Aujourd’hui, les mains rivées au clavier, je m’interroge.
Pourquoi écrire ?
Qu’est-ce qui anime cet élan ? Quelle part de moi ?
Est-ce mon égo qui réclame sa dose de reconnaissance ?
Est-ce ma part créatrice qui cherche par tous les moyens à se mettre en lumière, à dire sa vérité ?
Est-ce l’état du monde qui m’entoure qui tourmente mon cœur ?
Est-ce mon chemin ?
Une nécessité viscérale ?
Un p’tit mélange de tout ça, cocktail tutti-frutti ! Avec une tranche d’orange en haut du verre ?
J’aime ce défi à chaque fois renouveler de tenter d’exprimer l’inexprimable. Rendre compte de la complexité et de la complétude du vivant, avec des mots, de la musique, du rythme, quand la puissance et la beauté vertigineuse du réel nous réduit au silence, bouche bée, les yeux écarquillés.
Alors s’illumine dans l’onde caressante de mon âme la seule perspective possible, l’ingrédient qui sublime, qui transcende l’exercice, qui fait jaillir la grâce. Une pincée discrète qui flotte et illumine, fragrance volatile, la poésie.
C’est elle, notre part divine. C’est elle et seulement elle qui fait qu’aucune intelligence mécanique, la plus complexe et la plus pointue soit-elle, ne pourra jamais nous remplacer.
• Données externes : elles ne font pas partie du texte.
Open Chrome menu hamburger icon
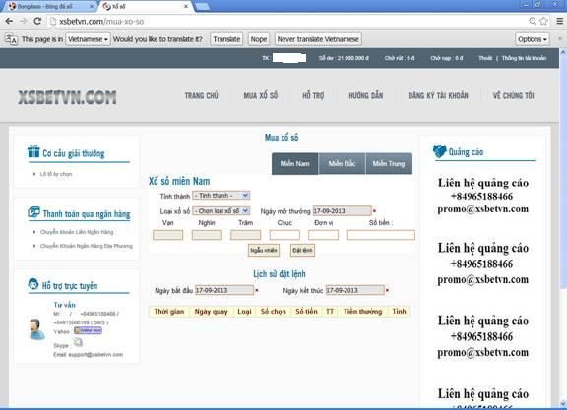The height and width of the screenshot is (410, 567). click(x=559, y=21)
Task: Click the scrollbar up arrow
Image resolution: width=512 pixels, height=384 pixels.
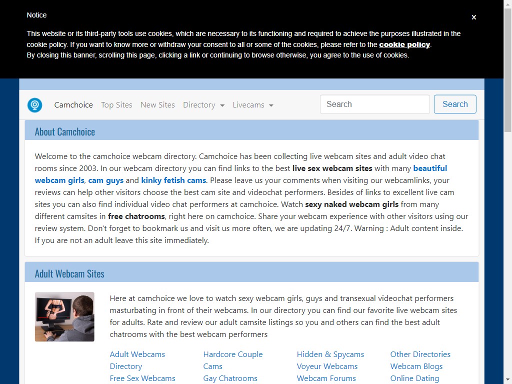Action: coord(508,4)
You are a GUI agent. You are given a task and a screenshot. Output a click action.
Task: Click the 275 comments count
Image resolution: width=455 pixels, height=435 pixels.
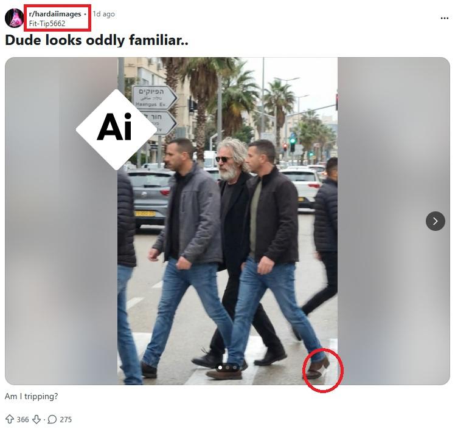tap(66, 419)
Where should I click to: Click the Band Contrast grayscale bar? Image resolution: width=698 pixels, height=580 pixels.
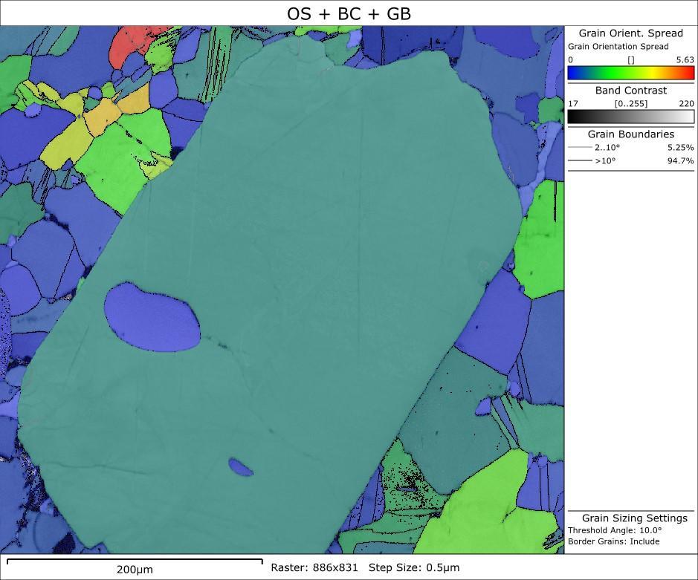(x=630, y=117)
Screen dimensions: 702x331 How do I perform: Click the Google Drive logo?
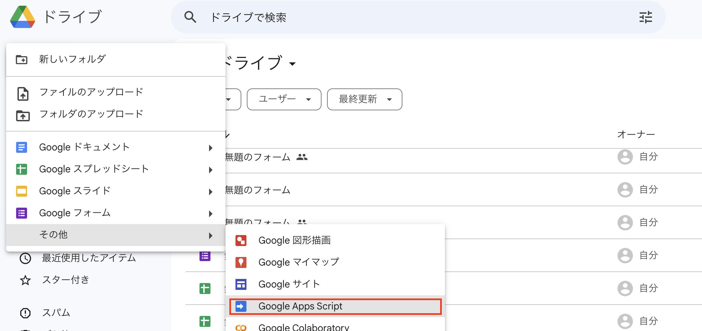click(23, 17)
C’est cette part fragile, fugace, presque indicible, qui donne sa grandeur à notre espèce bancale.
C’est elle qui fait que chaque jour, je me lève avec la lumière au creux de mon cœur, au centre de mon cerveau.
C’est elle qui dit sa vérité au sentiment amoureux, qui donne envie d’explorer le monde, de danser au milieu des étoiles, de plonger dans l’immensité océane pour en goûter l’écume, de parcourir forêt et montagnes et contempler au détour d’un sentier, la singularité d’une lumière d’été, l’or liquide et chaud de l’automne, l’étincelant silence de l’hiver, la joie enfantine éclatante de couleurs parfumées du printemps.
Et dans ces moments là, quand la chaleur apaisante de cette poétique vivante vient réchauffer mon être, alors une irrépressible envie de danser et de chanter s’empare de moi, et je sens dans mon ventre l’enfant sauvage et ingénu qui éclate de joie, de rire, et de vitalité.
Il n’est rien d’impossible !
Vivre ! Regarder la mort, les morts successives du mouvement qui nous libère à travers nos transformations salvatrices, qui nous libère de notre trop lourde pesanteur.
Allégés, enfin libérés de nos chaines familières, de notre inconfort rassurant, nous nous élançons avec agilité dans les profondeurs de notre âme pour en extraire la quintessence.
Alors la beauté peut jaillir dans la spontanéité de notre élan créateur et nourrir notre Humanité.